1. **Find the "slope of the slope" function:** This is called the "second derivative." We take the derivative of $y' = 3x^2 - 12x + 9$.
* $y'' = 6x - 12$.
2. **Set the "slope of the slope" to zero:** We want to find where $6x - 12 = 0$.
* Solve for x: $6x = 12$, so $x = 2$.
3. **Find the y-value for this point:**
* When $x=2$, plug it back into the original equation: $y = (2)^3 - 6(2)^2 + 9(2) + 3 = 8 - 24 + 18 + 3 = 5$. So, we have the point $(2, 5)$.
4. **Check if the bending actually changes:**
* If $x$ is a little less than 2 (like $x=0$), $y''(0) = 6(0) - 12 = -12$. Since it's negative, the graph is bending like a "frown" (concave down).
* If $x$ is a little more than 2 (like $x=3$), $y''(3) = 6(3) - 12 = 18 - 12 = 6$. Since it's positive, the graph is bending like a "smile" (concave up).

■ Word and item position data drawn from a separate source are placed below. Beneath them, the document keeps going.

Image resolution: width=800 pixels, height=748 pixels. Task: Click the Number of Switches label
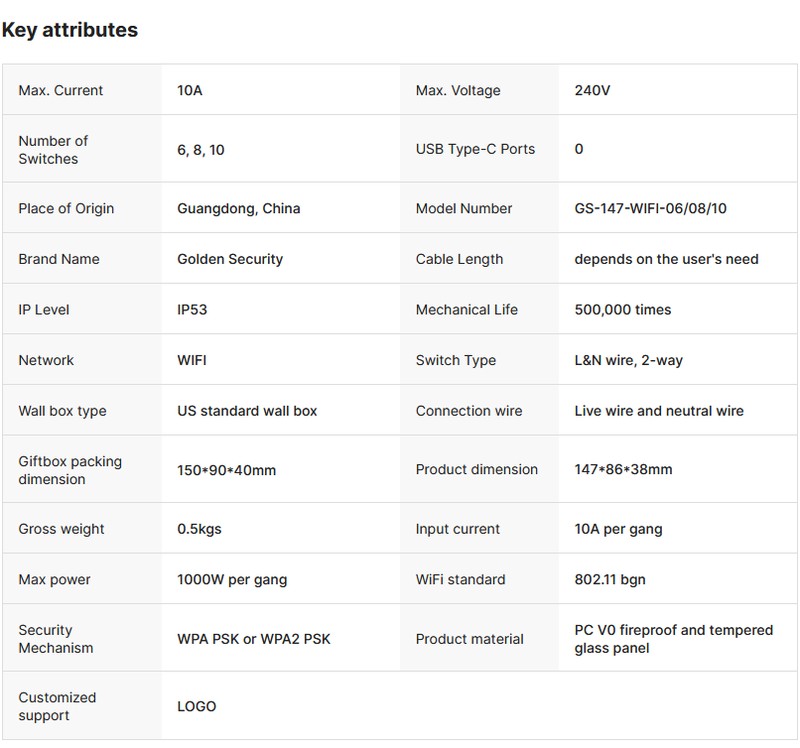[54, 150]
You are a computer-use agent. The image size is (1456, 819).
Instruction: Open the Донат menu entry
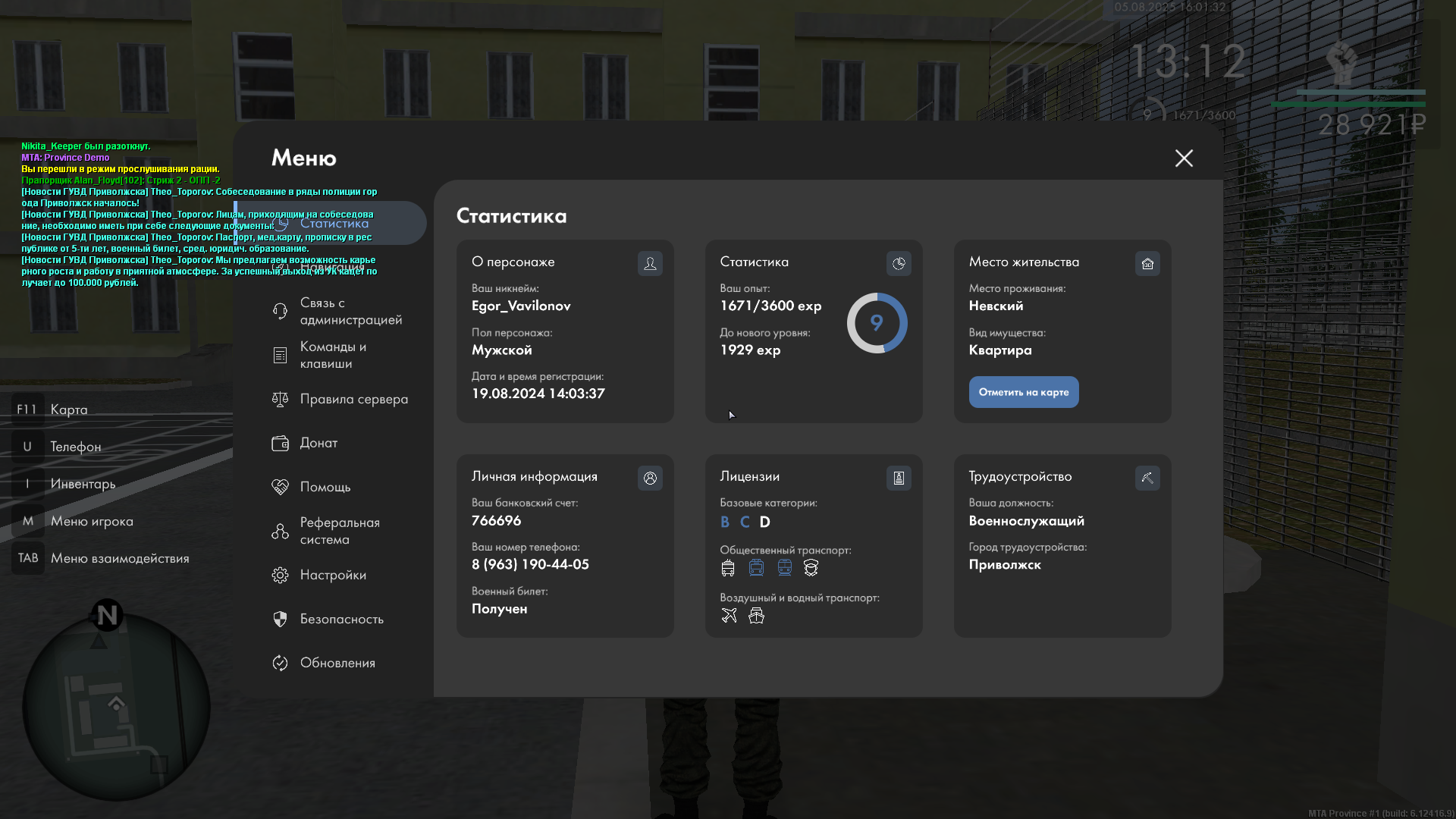click(x=318, y=443)
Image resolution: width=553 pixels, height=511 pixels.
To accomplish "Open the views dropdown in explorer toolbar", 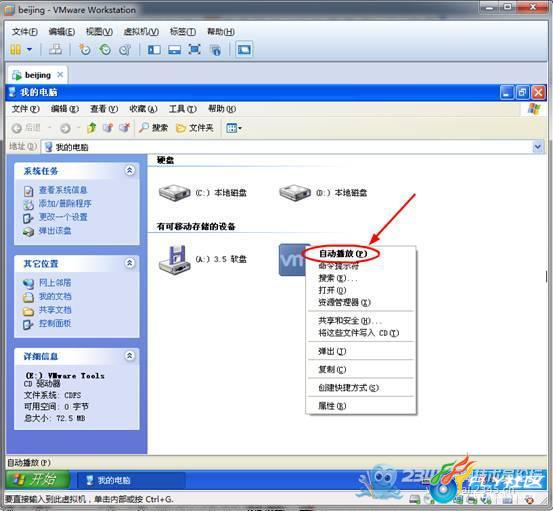I will pos(234,128).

* Yes, the bending changes! So, $(2, 5)$ is an **inflection point**.

Finally, to sketch the curve, we plot our special points:
* Relative maximum: $(1, 7)$
* Relative minimum: $(3, 3)$
* Inflection point: $(2, 5)$

We know that for a cubic function like this (with a positive $x^3$ term), it starts from way down on the left, goes up to the relative maximum, then comes down passing through the inflection point and the relative minimum, and then goes up forever on the right. We draw a smooth curve connecting these points following these rules.